Why make these things opposites?
I’m not …they are integral facets of the whole of love, experiential and the object of love, either I-you or I-Thou.
Again, there is nothing new under the sun. I fail to see why we must only accent one part of the truth. It is not and either/or issue. Why underestimate these young people?
I am alluding to the logical and tactical approach to winning over minds and hearts to the truth of the gospel found and encountered in the person of Jesus Christ. There is no blanket approach to evangelization. My agreement with the these workshop presenters is that it is helpful to know one’s audience, via cultural influences, to know how to most effectively further the goal of the Holy Spirirt to win souls over to Christ. Would you not agree?

Please feel free to share your personal experience of your evangelization encounters with the largely unchurched millennials generation for all our benefit.
Not really.
Oh well, better luck next time …
 
I am alluding to the logical and tactical approach to winning over minds and hearts to the truth of the gospel found and encountered in the person of Jesus Christ. There is no blanket approach to evangelization. My agreement with the these workshop presenters is that it is helpful to know one’s audience, via cultural influences, to know how to most effectively further the goal of the Holy Spirirt to win souls over to Christ. Would you not agree?
To a point I agree. As you say one approach is not acceptable in each case. That does not mean it is acceptable to tell people it is ok to sin.
Please feel free to share your personal experience of your evangelization encounters with the largely unchurched millennials generation for all our benefit.
On a personal note I find folks in this age group similar to other folks who are influenced more by pop culture and pop reasoning.

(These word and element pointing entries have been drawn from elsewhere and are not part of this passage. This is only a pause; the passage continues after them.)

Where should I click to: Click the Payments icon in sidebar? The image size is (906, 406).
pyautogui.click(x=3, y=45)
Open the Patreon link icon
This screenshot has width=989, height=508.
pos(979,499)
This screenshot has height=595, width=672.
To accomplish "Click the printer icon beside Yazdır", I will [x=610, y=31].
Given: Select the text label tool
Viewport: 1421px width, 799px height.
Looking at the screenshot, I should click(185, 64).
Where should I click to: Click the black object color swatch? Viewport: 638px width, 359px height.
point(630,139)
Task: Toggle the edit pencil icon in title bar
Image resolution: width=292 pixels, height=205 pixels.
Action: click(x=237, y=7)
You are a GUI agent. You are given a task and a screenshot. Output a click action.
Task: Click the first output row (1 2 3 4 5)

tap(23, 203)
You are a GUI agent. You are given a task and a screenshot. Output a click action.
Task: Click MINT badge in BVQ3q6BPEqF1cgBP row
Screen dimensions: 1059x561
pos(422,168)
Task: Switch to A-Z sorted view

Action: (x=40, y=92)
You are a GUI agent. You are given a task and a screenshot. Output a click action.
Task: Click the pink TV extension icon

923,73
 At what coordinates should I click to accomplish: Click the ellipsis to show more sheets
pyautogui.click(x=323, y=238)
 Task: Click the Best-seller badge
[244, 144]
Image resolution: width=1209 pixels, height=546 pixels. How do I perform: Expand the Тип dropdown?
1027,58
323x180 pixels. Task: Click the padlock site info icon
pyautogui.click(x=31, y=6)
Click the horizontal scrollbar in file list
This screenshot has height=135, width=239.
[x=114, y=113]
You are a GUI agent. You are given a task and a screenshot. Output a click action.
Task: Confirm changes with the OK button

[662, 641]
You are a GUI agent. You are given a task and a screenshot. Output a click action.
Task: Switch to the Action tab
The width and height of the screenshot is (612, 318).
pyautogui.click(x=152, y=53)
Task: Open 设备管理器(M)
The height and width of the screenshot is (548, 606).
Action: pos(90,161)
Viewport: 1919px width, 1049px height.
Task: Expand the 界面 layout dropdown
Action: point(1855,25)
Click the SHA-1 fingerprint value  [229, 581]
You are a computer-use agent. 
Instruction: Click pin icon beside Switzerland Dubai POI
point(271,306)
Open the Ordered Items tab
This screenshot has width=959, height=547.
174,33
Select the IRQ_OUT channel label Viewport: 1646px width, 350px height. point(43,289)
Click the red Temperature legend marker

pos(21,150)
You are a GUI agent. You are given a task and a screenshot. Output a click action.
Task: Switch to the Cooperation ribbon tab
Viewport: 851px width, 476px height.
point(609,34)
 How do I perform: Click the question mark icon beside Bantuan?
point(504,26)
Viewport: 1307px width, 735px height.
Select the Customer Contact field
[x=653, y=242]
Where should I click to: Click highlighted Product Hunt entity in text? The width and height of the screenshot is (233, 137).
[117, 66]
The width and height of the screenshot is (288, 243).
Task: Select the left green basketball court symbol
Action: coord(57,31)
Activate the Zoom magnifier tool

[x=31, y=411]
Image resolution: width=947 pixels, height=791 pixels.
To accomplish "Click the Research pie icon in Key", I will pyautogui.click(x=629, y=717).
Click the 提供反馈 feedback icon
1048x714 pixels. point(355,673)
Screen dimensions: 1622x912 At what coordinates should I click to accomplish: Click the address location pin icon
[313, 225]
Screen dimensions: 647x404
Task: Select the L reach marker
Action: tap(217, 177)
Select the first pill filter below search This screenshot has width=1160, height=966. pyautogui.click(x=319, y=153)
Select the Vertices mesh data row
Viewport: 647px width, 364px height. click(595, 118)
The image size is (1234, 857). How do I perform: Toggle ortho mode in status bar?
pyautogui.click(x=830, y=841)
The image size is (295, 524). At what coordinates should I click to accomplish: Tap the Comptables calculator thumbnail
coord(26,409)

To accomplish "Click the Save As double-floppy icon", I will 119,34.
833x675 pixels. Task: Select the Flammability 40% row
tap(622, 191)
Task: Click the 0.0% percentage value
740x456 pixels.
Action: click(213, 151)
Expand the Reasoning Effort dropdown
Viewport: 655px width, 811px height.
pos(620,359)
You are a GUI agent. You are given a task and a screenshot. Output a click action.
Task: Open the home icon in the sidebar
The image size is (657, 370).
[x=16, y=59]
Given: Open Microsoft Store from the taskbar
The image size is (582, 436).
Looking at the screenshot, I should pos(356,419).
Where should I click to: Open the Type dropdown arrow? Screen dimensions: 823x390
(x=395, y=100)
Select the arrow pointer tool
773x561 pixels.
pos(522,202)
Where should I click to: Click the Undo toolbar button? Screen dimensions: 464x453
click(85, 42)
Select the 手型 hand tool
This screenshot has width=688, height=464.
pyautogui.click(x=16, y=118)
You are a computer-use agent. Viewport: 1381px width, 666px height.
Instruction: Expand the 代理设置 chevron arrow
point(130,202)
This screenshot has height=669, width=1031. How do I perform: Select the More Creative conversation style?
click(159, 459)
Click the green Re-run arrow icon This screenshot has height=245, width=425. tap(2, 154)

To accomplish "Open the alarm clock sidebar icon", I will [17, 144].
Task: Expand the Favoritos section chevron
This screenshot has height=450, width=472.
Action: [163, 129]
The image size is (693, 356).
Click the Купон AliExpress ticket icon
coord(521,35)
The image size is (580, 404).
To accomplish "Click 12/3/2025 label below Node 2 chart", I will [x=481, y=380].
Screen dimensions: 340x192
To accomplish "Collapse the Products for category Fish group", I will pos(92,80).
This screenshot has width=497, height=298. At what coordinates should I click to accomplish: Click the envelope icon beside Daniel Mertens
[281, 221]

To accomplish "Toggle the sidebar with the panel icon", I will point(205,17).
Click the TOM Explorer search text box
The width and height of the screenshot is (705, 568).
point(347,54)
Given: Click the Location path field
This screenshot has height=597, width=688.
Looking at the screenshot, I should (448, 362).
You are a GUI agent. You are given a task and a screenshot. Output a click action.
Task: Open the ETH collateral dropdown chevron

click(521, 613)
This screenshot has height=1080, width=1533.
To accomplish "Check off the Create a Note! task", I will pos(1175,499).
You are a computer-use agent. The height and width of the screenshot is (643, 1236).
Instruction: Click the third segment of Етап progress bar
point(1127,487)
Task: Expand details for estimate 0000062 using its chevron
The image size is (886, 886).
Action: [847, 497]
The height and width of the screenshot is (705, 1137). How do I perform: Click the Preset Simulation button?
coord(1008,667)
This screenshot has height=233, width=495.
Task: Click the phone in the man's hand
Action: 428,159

If one approach is not applicable in each case then why the need for your workshop folks to say what they said?
 
setter –

how about looking at some of the materials from Jason and Crystallina Evert linked on the home page of Catholic Answers under PureLoveClub.com?
 
Both credentialed (PhD psychologists) self identified “faithful Catholic” speakers at a recent diocesan sponsed workshop on human sexuality when addressing effective strategies to reach adolescents, stated their opinion that there is need for “open dialogue” amongst Church ministers regarding the pastoral prudence and licitness of explaining to kids the use of contraception, as an option, should the kids not yet suscribe to abstinence only programming. This encompassing prescription/approach was offered as superseeding/bypassing the moral wrong of contraception due to the health and pregnancy risks of having “unprotected” sex (either oral or vaginal). Is this consistent with Catholic moral teaching and pastoral guidance to our impressionable and often ungrounded adolescents and young adult unmarried Catholics?
My mother always told me that you can tell a child not to touch a stove burner till you’re blue in the face but the best way for them to learn not to touch it is to do so. My problem with the whole “lesser evil” argument is that it takes away the fundamental concept of consequences. If someone acquires an STD through unprotected sex, the there are two matters involved. The act itself and the manner of the act. As there is a healthy body of evidence that latex condoms do not protect against a large number of STDs, the act itself must be called into question. Can we expect our kids not to fall prey to pressure? Absolutely. I’m sure many of us can remember a time when pre-marital sex was not only extraordinary but carried with it its own reciprocal pressure in social ostracism.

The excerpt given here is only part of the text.